#### REQUIRED ACTION:
Pictures must not appear in the copy. Restate exactly the lines below from the one with "The height and width of the screenshot is (392, 844)." through the one with "Given: Click the Dallas Mavericks logo", inclusive.

#### INPUT FOR THIS TASK:
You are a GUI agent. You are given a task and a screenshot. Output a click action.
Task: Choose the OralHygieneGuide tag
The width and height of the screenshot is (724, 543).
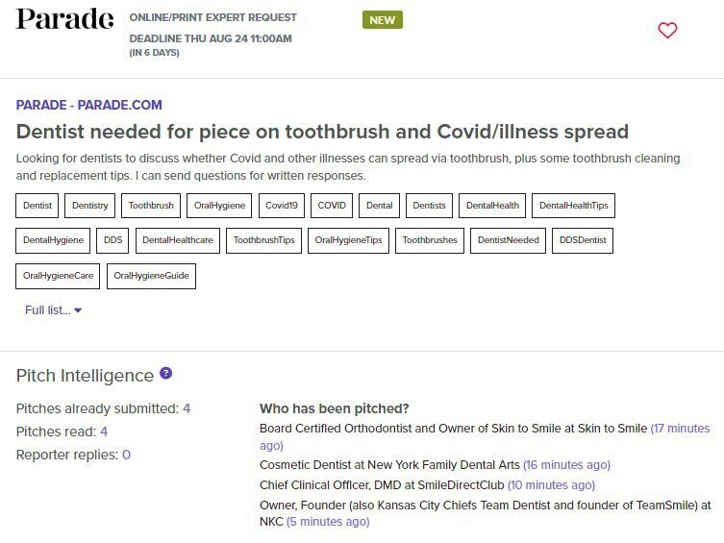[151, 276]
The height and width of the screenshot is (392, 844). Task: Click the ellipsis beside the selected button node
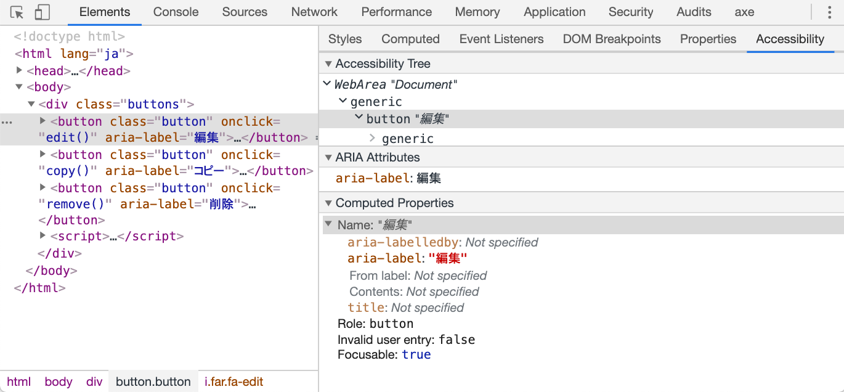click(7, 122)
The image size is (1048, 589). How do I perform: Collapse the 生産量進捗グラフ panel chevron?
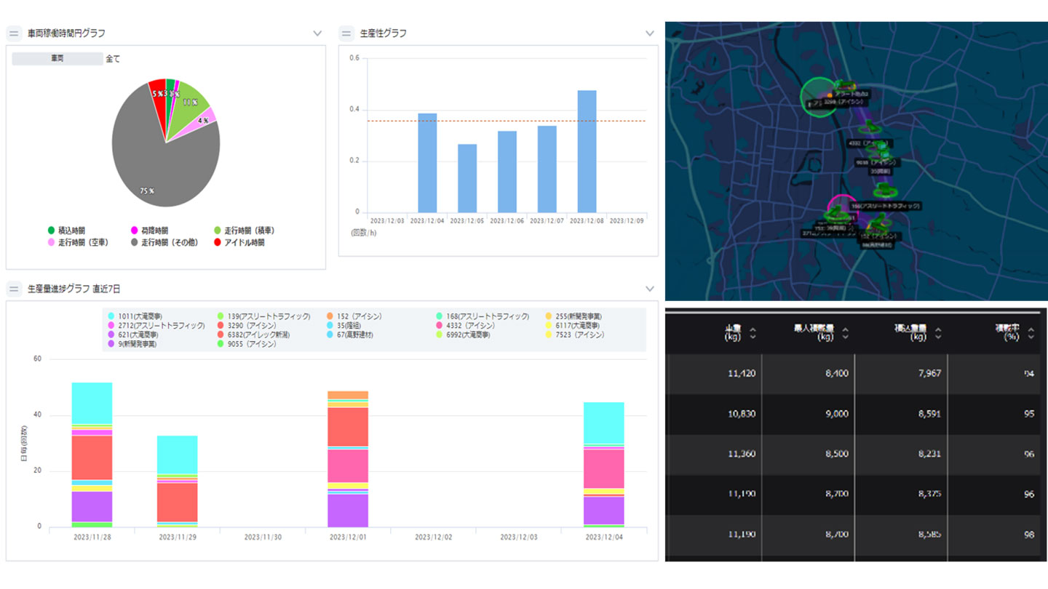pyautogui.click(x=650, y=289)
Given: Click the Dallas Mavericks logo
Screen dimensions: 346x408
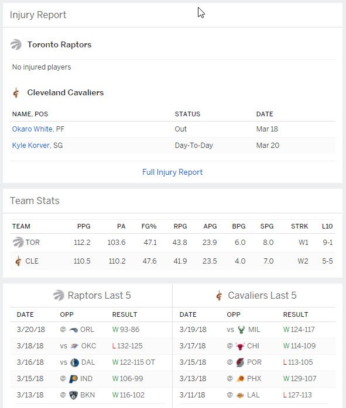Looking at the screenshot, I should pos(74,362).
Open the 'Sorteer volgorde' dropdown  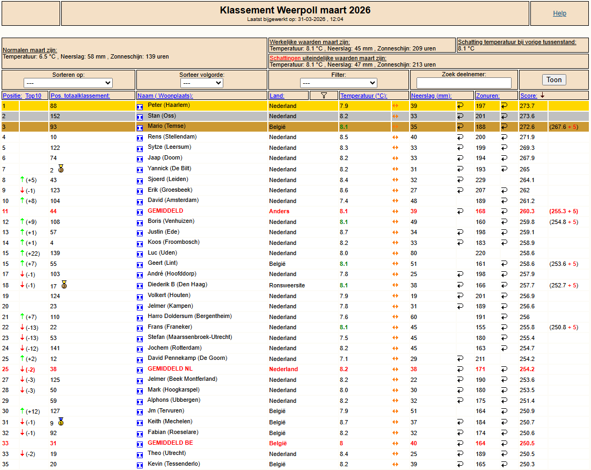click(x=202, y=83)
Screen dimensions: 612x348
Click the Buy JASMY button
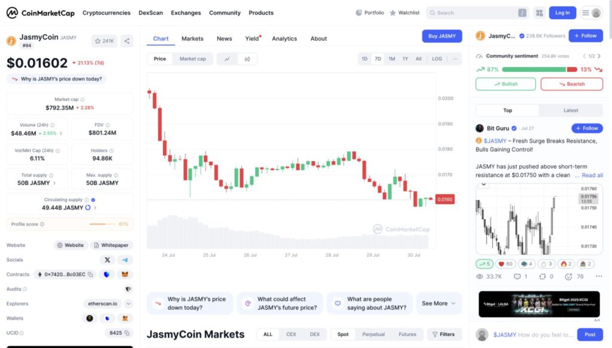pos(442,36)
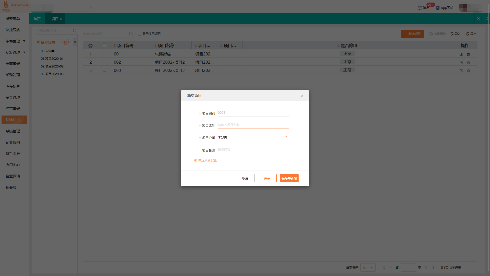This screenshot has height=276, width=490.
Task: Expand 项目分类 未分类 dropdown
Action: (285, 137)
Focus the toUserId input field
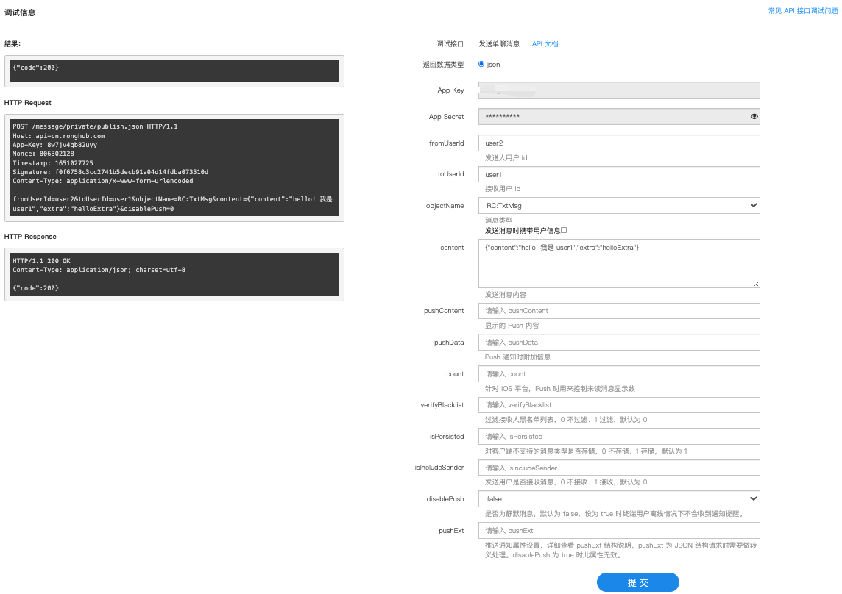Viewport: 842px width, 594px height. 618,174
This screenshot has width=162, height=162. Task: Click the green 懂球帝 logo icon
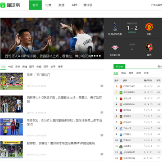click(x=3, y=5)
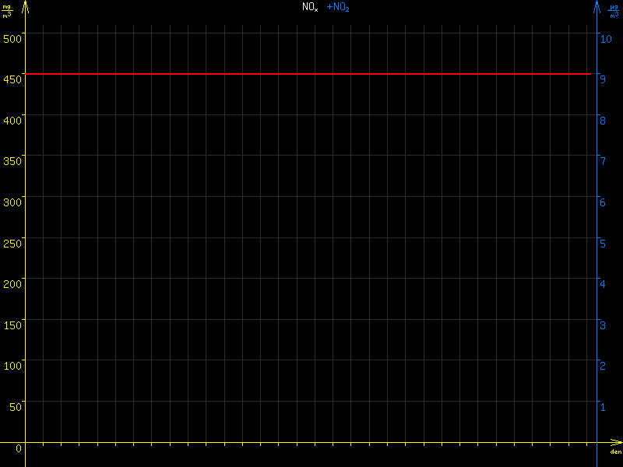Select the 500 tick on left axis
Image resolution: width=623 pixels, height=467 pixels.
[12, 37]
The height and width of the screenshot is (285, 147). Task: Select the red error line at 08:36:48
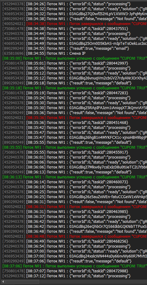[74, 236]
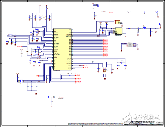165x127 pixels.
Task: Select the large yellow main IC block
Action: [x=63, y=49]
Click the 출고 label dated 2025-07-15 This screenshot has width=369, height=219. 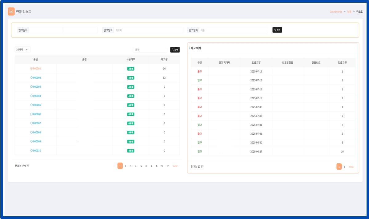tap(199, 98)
...
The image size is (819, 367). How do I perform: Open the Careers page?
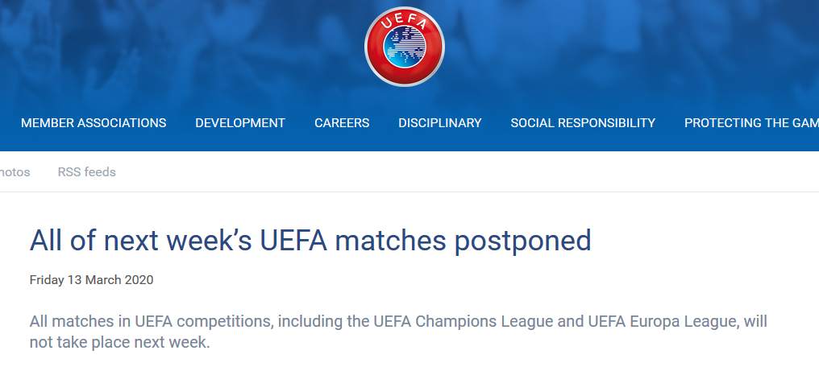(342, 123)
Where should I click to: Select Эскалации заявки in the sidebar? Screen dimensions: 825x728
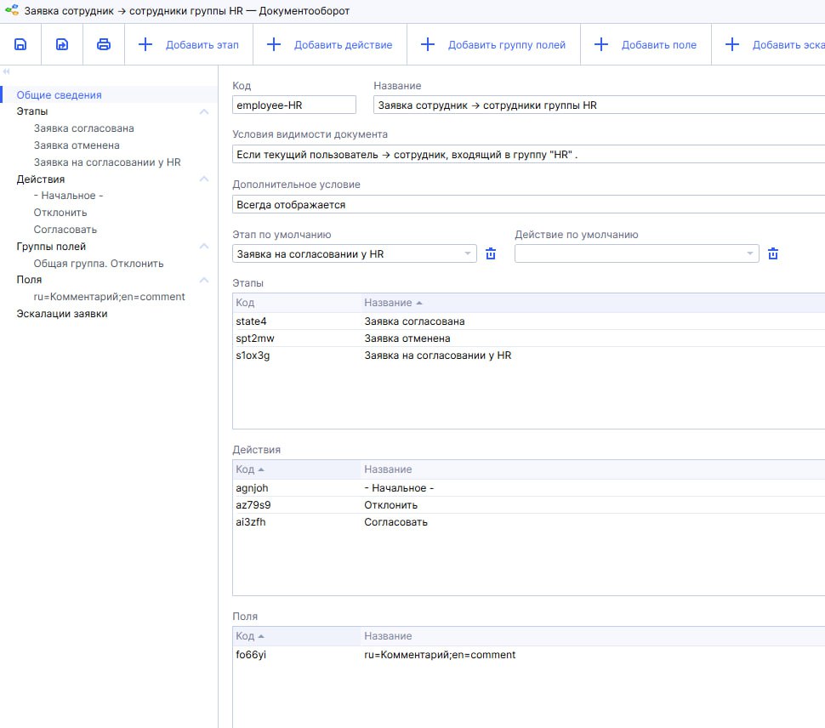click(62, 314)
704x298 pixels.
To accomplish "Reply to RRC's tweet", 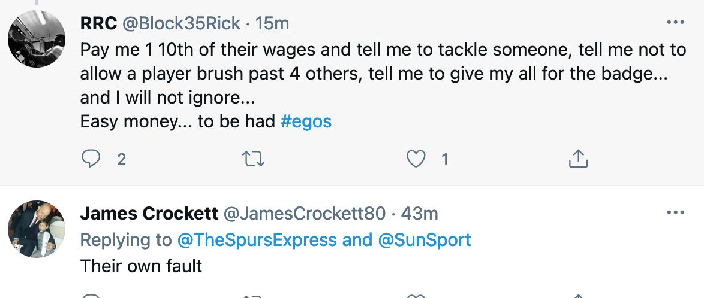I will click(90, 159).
--
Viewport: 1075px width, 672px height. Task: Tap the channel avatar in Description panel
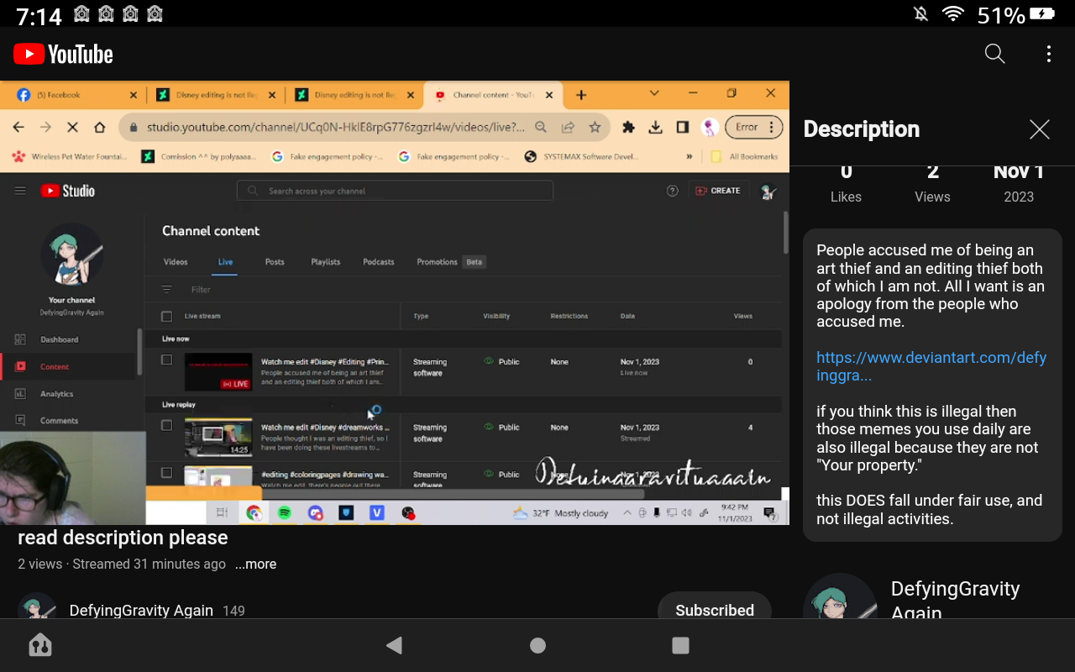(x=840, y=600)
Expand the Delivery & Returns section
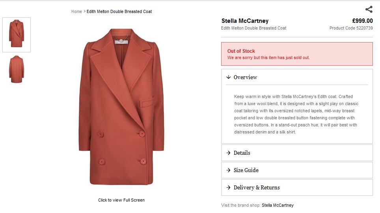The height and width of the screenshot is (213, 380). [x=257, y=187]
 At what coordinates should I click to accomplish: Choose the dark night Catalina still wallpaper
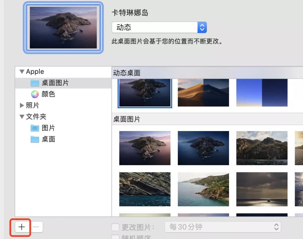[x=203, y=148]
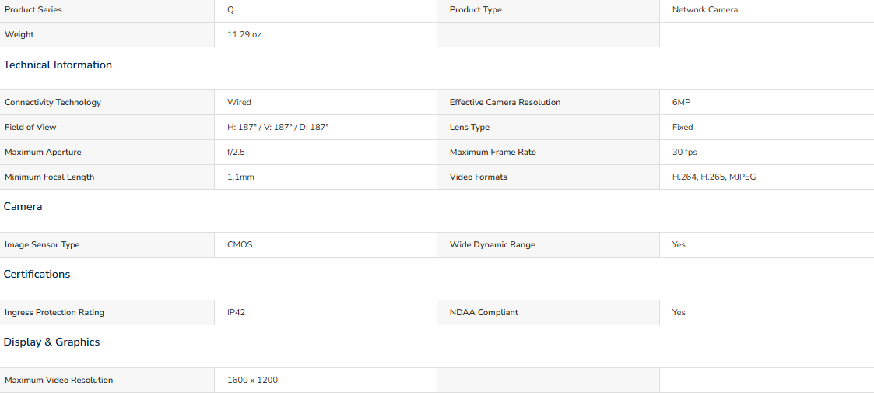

#### EXERCISE ANSWER:
The height and width of the screenshot is (392, 844). Task: Click the ellipsis beside the selected button node
click(7, 122)
The image size is (1048, 589). How do I perform: Collapse the 生産量進捗グラフ panel chevron?
pyautogui.click(x=650, y=289)
Given: Click the Dallas Mavericks logo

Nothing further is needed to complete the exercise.